Volare troppo in alto
C'è una categoria di film cui Anora appartiene a pieno titolo: quello del film indipendente "di sceneggiatura", con bei dialoghi e ottimi attori, che solitamente esce dal Sundance Film Festival per poi strappare una candidatura all'Oscar per la miglior sceneggiatura, a volte anche vincendolo.
Come questo tipo di film possa trionfare a Cannes, tuttavia, è domanda aperta e senza risposta, spiegabile solo in parte con il declino della kermesse francese. Al gusto dei giurati non si comanda, ma c'è più cinema nell'inquadratura più pasticciata di Megalopolis che in questo pur bel film di Sean Baker.
In comune con il film di Coppola Anora ha il fatto di essere un prodotto quasi metacinematografico. Megalopolis racconta dell'ambizione folgorante ma autodistruttiva di un architetto, ed è il frutto dell'ambizione folgorante e autodistruttiva di Coppola. Anora racconta la delusione che si prova quando si ritorna alla realtà dopo essersi illusi di aver realizzato i propri sogni (o il finale alternativo mai girato di Pretty Woman, film esplicitamente citato in vari punti) e il suo sogno realizzato (vincere la Palma d'Oro) finisce per alzare eccessivamente le aspettative e deludere chi lo guarda - una delusione immeritata, perché il film è comunque molto valido, ma inevitabile, perché le aspettative giocano comunque un ruolo importante nella visione.
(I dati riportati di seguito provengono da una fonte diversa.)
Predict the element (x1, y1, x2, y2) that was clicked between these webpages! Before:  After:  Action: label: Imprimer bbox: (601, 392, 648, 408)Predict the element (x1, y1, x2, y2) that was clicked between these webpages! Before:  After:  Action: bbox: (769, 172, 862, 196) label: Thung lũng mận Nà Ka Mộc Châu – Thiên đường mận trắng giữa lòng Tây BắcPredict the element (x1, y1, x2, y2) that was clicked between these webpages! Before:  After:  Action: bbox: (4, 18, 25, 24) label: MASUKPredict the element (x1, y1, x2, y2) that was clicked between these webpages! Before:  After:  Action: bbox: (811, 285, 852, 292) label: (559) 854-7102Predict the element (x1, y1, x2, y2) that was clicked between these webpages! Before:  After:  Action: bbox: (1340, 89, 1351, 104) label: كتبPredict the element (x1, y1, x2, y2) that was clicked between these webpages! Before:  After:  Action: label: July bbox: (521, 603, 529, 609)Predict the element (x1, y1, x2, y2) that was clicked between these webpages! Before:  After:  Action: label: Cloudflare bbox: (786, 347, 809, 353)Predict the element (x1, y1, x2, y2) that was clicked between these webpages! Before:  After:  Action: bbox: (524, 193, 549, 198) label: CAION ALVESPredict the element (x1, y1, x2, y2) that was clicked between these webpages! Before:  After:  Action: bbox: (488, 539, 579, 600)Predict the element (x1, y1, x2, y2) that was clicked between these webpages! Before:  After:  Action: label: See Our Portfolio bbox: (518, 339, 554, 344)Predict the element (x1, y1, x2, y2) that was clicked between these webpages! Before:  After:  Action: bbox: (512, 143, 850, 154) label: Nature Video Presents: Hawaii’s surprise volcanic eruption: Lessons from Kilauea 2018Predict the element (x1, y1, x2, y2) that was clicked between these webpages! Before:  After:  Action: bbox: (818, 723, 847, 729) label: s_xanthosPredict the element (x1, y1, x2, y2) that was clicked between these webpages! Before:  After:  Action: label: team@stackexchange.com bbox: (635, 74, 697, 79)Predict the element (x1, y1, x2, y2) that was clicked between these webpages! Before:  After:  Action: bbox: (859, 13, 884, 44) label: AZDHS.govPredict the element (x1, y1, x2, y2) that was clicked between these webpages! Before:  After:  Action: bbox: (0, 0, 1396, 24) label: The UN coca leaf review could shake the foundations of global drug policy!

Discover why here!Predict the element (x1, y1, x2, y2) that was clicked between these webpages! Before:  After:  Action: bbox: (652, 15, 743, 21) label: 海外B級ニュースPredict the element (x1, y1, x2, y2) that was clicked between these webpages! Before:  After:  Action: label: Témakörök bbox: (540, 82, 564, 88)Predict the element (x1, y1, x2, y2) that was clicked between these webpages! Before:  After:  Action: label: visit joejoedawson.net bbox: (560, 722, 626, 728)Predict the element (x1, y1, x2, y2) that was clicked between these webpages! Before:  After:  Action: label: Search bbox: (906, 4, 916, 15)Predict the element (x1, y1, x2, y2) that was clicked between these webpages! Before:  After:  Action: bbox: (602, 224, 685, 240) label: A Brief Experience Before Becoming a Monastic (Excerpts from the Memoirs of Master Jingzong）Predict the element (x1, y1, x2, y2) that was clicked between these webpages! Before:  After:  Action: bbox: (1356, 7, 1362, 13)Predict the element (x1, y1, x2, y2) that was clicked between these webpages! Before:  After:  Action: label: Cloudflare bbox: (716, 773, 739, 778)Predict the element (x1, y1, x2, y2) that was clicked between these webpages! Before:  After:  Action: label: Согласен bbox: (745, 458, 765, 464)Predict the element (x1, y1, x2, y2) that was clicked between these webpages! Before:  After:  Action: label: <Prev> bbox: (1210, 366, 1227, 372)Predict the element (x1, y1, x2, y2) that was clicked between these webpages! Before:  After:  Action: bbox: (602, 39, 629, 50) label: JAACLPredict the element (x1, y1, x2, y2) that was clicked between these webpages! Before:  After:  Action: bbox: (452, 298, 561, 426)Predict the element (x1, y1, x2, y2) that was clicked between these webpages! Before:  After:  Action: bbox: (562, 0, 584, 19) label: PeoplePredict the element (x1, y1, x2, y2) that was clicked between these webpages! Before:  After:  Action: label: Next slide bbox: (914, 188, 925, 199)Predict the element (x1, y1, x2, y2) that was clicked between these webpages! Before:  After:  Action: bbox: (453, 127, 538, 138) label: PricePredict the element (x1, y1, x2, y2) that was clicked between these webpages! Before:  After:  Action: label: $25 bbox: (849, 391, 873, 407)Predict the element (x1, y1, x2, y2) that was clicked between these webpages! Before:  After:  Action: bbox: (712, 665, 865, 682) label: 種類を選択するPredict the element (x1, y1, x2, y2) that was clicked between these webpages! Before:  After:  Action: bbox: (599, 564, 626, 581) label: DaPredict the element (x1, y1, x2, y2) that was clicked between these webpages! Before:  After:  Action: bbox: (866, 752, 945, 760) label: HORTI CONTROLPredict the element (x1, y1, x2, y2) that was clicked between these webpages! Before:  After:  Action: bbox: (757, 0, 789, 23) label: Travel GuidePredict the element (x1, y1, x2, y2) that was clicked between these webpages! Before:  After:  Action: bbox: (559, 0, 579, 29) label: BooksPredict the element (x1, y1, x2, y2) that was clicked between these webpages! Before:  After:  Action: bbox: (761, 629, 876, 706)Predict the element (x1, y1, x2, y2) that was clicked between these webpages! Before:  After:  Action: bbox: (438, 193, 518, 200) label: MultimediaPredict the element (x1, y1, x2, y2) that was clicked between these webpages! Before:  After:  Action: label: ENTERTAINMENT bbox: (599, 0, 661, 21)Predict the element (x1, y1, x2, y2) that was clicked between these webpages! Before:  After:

Anora è infatti, come detto, un buon film di sceneggiatura che, pur soffrendo di un enorme buco di trama, trascina comunque grazie a dialoghi al fulmicotone, una regia cinetica che ricorda il primissimo Scorsese con punte aggiuntive di lirismo e, soprattutto, un giovane cast in stato di grazia. Mikey Madison è magnetica nel ruolo della protagonista, una stripper alla ricerca della felicità; Mark Eydelshteyn è una star in rampa di lancio, irresistibile nella sua cialtroneria e da schiaffi nel suo essere irrimediabilmente viziato; e Yura Borisov, già ammirato in due piccoli capolavori come Scompartimento 6 e Captain Volkogonov escaped, è semplicemente un attore eccezionale, che speriamo riesca a proseguire la sua carriera negli USA.
Leggerete che il film ha un messaggio femminista, o quantomeno antipatriarcale: onestamente si fa fatica a trovarlo, perché è la stessa protagonista a rinunciare alla propria voce anche quando potrebbe usarla e perché il personaggio più negativo del film è un'altra donna. Se questa era davvero l'intenzione (e a tratti sembrerebbe esserlo), Baker pasticcia un po' con gli ingredienti, creando un film diseguale: le parti comiche, esilaranti, sono nettamente meglio di quelle drammatiche o "impegnate", con l'eccezione della breve ma potentissima scena finale, che avrebbe meritato una migliore costruzione per poter ribaltare davvero la prospettiva e dare al film quel valore aggiunto che lo avrebbe reso un capolavoro.